Schmerzen?

?Ja, es tut teilweise weh! Nur Möchtegernmachos und Schwätzer versuchen einem immer wieder zu erzählen, das es überhaupt nicht wehtut.
Erstens ist jeder Mensch verschieden in seinem Schmerzempfinden, zweitens ist die Stelle ausschlaggebend für die Schmerzen. Empfindliche Stellen sind die Kniekehlen, Füsse, Hals, Innenarme, um die Brustwarzen, über dem Brustbein, erstaunlicherweise sogar kleine Stellen auf dem Po und generell überall da, wo die Haut dünner ist und dicht auf dem Knochen aufliegt. Ihr werdet feststellen, das Euer individuelles Schmerzempfinden auch einer Tagesform unterliegt. Das allererste Tattoo wird sicherlich schon vor Aufregung sensitiver empfunden als z.B. das 25igste Tattoo – hier spielt der Gewöhnungsfaktor eine Rolle.
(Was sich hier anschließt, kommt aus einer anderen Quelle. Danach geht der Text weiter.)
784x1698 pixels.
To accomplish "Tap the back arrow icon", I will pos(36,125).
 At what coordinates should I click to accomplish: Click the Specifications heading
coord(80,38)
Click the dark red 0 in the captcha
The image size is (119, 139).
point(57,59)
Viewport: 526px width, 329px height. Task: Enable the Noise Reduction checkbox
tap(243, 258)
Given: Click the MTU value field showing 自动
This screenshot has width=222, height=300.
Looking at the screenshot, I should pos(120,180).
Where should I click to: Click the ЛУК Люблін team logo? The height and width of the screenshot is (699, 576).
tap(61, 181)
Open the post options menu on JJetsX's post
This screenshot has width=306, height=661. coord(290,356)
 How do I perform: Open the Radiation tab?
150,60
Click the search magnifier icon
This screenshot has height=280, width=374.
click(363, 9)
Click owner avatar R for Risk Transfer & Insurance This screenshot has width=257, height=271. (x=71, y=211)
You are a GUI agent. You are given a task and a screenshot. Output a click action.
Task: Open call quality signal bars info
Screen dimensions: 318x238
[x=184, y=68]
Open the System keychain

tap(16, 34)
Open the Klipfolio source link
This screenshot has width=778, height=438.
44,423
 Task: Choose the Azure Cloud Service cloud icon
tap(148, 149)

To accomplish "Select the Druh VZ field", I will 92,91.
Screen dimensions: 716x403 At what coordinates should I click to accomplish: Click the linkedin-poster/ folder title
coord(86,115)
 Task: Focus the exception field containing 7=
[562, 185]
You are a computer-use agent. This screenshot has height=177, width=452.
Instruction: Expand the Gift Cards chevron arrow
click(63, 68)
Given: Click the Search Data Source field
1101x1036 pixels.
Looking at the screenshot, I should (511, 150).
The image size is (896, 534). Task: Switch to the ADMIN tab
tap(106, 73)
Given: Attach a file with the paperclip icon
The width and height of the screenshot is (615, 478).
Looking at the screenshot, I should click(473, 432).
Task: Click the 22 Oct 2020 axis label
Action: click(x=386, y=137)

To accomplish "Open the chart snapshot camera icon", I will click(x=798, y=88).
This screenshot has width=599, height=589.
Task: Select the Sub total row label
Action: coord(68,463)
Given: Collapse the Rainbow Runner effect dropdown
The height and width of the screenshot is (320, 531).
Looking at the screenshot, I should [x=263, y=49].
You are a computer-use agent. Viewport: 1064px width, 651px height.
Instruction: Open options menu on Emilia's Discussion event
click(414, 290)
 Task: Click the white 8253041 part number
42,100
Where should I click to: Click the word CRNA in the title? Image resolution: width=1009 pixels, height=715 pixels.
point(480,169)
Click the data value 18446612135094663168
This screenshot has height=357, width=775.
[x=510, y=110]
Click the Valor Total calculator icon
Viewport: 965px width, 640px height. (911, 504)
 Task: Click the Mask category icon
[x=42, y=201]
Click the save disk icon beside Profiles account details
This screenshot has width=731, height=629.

Generell gilt, das das Stechen der Umrißlinien stärker empfunden wird als das nachfolgende Schattieren und das Einbringen der Farben. Gleichzeitig wird während des Tätowiervorganges i.d.R. die zu tätowierende Hautfläche nach einigen Minuten unempfindlicher, weil der Körper sich auf den Tätowierprozeß einstellt. Dieser Effekt lässt nach 3-4 Stunden nach.Nach der Tätowierung stellt sich dann ein gewisses Wärmegefühl wie nach einem leichten Sonnenbrand ein, das nach wenigen Stunden wieder verschwunden ist. Erst bei mehrstündigen Tätowiervorgängen tritt der Effekt auf, das man vor lauter Stillhalten “steif” wird, und dann kann es etwas lästig werden… Die mentale Einstellung zu einer Tätowierung ist ebenfalls von großer Bedeutung auf das subjektive Schmerzempfinden. Wenn Ihr eine Tätowierung wirklich wollt, werdet Ihr die Schmerzen sehr viel leichter ertragen.